Seu filme anterior, "Crimes of The Future", hoje na MUBI, teve uma avassaladora carreira nos festivais e no streaming. Brilhou apesar de não ter sido premiada em sua passagem por Cannes, onde parte da plateia deixou a projeção incomodada com a representação da fisiologia humana. Monumental, a fita é uma ficção científica catastrofista. Foi projetada ainda no 70º Festival de San Sebastián, no norte da Espanha, numa homenagem a seu realizador, de onde ele saiu com o troféu Donostia, láurea honorária referente ao conjunto de sua obra… e à sua excelência.

Embalado numa serena trilha sonora de Howard Shore similar a um mantra, "Crimes of the Future" (título original) faz jus à toda a expectativa que o cercou na Croisette, onde brigou pela Palma de Ouro. É sublime! Foi o espetáculo autoral mais radical de Cannes, em sua edição nº 75 e gerou uma vasta quilometragem de resenhas inflamadas na imprensa europeia. É um filme perfeito em sua dramaturgia intimista e de uma riqueza inestimável em seu reflexo das angústias que movem o mundo em 2022.

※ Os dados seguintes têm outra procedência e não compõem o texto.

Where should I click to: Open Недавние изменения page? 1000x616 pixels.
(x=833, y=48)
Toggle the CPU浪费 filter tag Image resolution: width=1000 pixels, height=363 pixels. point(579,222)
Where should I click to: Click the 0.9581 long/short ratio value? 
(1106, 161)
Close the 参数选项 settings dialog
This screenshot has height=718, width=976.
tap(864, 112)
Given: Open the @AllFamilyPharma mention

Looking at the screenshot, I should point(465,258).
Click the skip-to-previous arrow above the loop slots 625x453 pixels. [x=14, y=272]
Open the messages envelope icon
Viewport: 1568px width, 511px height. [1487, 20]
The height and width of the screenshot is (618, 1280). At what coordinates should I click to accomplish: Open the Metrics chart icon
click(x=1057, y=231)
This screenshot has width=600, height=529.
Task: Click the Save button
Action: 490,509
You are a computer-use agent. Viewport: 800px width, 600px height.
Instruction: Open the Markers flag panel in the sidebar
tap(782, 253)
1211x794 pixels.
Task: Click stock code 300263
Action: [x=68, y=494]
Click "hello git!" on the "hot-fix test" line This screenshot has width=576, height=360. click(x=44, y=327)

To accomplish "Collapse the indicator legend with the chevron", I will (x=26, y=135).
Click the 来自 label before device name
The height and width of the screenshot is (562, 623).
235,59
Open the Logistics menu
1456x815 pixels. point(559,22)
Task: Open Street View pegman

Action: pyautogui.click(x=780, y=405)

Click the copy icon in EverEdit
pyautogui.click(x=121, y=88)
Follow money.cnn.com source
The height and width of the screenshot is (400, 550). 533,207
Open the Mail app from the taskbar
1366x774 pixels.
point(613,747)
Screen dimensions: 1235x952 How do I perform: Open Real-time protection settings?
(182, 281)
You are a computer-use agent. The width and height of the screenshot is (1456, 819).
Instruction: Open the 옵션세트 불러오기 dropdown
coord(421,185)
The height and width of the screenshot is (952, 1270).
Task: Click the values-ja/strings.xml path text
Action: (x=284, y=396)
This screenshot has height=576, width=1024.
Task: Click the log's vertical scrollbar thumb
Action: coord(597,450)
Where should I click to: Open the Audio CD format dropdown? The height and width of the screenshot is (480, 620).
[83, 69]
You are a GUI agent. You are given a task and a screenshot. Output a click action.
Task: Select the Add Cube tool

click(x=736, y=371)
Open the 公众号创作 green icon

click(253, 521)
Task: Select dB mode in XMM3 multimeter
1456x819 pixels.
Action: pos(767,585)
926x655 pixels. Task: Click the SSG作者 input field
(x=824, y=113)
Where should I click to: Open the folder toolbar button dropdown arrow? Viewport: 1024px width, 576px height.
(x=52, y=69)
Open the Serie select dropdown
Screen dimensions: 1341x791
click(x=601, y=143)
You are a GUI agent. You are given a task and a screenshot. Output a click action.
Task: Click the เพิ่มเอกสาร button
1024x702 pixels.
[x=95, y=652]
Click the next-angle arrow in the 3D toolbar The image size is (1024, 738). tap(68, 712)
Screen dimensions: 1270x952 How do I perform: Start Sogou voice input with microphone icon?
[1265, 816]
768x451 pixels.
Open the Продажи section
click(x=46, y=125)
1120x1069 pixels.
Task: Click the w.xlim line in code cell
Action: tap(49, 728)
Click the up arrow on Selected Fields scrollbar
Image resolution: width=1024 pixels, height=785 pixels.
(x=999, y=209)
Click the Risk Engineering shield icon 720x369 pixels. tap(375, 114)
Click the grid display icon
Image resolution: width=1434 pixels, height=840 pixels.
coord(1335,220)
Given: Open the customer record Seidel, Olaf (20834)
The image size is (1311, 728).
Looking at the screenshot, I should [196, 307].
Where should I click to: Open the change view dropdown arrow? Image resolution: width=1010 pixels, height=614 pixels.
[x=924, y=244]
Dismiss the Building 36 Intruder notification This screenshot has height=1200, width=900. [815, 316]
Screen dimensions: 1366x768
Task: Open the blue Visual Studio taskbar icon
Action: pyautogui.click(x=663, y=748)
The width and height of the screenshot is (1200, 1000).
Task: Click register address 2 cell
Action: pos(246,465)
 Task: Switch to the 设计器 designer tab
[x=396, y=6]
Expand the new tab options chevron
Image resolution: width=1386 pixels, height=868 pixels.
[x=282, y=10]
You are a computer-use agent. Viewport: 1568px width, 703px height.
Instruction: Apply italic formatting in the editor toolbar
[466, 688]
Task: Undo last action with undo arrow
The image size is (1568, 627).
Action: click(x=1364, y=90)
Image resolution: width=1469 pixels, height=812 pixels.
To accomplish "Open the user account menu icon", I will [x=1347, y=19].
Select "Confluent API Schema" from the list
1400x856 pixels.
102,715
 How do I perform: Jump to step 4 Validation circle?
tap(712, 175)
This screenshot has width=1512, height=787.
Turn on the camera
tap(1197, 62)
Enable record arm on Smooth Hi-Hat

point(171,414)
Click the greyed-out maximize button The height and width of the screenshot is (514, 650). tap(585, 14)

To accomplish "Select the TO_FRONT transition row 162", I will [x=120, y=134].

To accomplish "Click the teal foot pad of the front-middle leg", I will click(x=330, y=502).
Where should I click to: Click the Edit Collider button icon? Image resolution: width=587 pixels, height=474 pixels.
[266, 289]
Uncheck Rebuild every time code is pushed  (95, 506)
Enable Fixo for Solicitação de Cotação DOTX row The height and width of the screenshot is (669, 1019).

Estão em seu filosófico roteiro, filmado em Atenas, o abandono gradual do toque e do contato físico; a radical espetacularização das opiniões; identidades performáticas; doenças sistêmicas; e um conceito brilhante: "o design do tumor", que sugere o crescimento desenfreado de ideias comatosas. E some a tudo isso um Viggo Mortensen em estado de graça. Coroando tudo, há o fato de Cronenberg estampar sua marca venérea, intestinal, a cada plano, sem abrir mão, hora alguma, dos códigos de gênero da sci-fi.

Em sua tenebrosa projeção do Amanhã, o filme de Cronenberg registra o fracasso do projeto humanista que pudesse gerar harmonia entre as civilizações. Na trama, à medida que a espécie humana se adapta a um ambiente sintético, o corpo passa por novas mutações. Essa é a realidade de Saul Tenser (papel de Viggo), artista performático célebre, apaixonado por sua parceira Caprice (Léa Seydoux, igualmente potente). Ele faz mostras públicas de suas cirurgias de órgãos, em performances de vanguarda. Mas algo nessa rotina vai mudar quando Timlin (Kristen Stewart), uma investigadora do Registro Nacional de Órgãos, passa a seguir obsessivamente seus movimentos, esbanjando desejo por Saul e seus métodos de autoanálise. Há ainda uma espécie de investigador, encarnado pelo multiartista Welket Bungué, que carrega o filme com uma carga de mistério. Vale especial aplauso a produção dos figurinos, a se ressaltar o traje à la Darth Vader de Saul.

"Esse filme tenta abordar o que viramos", disse Cronenberg à TV francesa, antes de Cannes começar, sendo coroado por revistas francesas por uma obra coalhada de sucessos, como "Cosmópolis" (2012), "Senhores do Crime" (2007), "A Mosca" (1986) e "Videodrome" (1983).

Ao Correio da Manhã, o cineasta respondeu que toda imagem, still ou em movimento, "é sempre uma ritualização da morte, por ser uma maneira de encapsular o Tempo, mas este age sobre os corpos num avanço que não pode ser paralisado".

Com "Crimes of the Future", o cinema mundial entrou num casulo onde revê as microfísicas do absurdo e do abandono de nosso tempo, aplaudindo o nascimento de um filme seminal. Há uma sequência nele que se candidata à posteridade: uma dança de um performer cego e de boca costurada que tem uma profusão de orelhas presas ao corpo. É um signo de nossa incapacidade corrente de ouvir o mundo… de escutar o outro.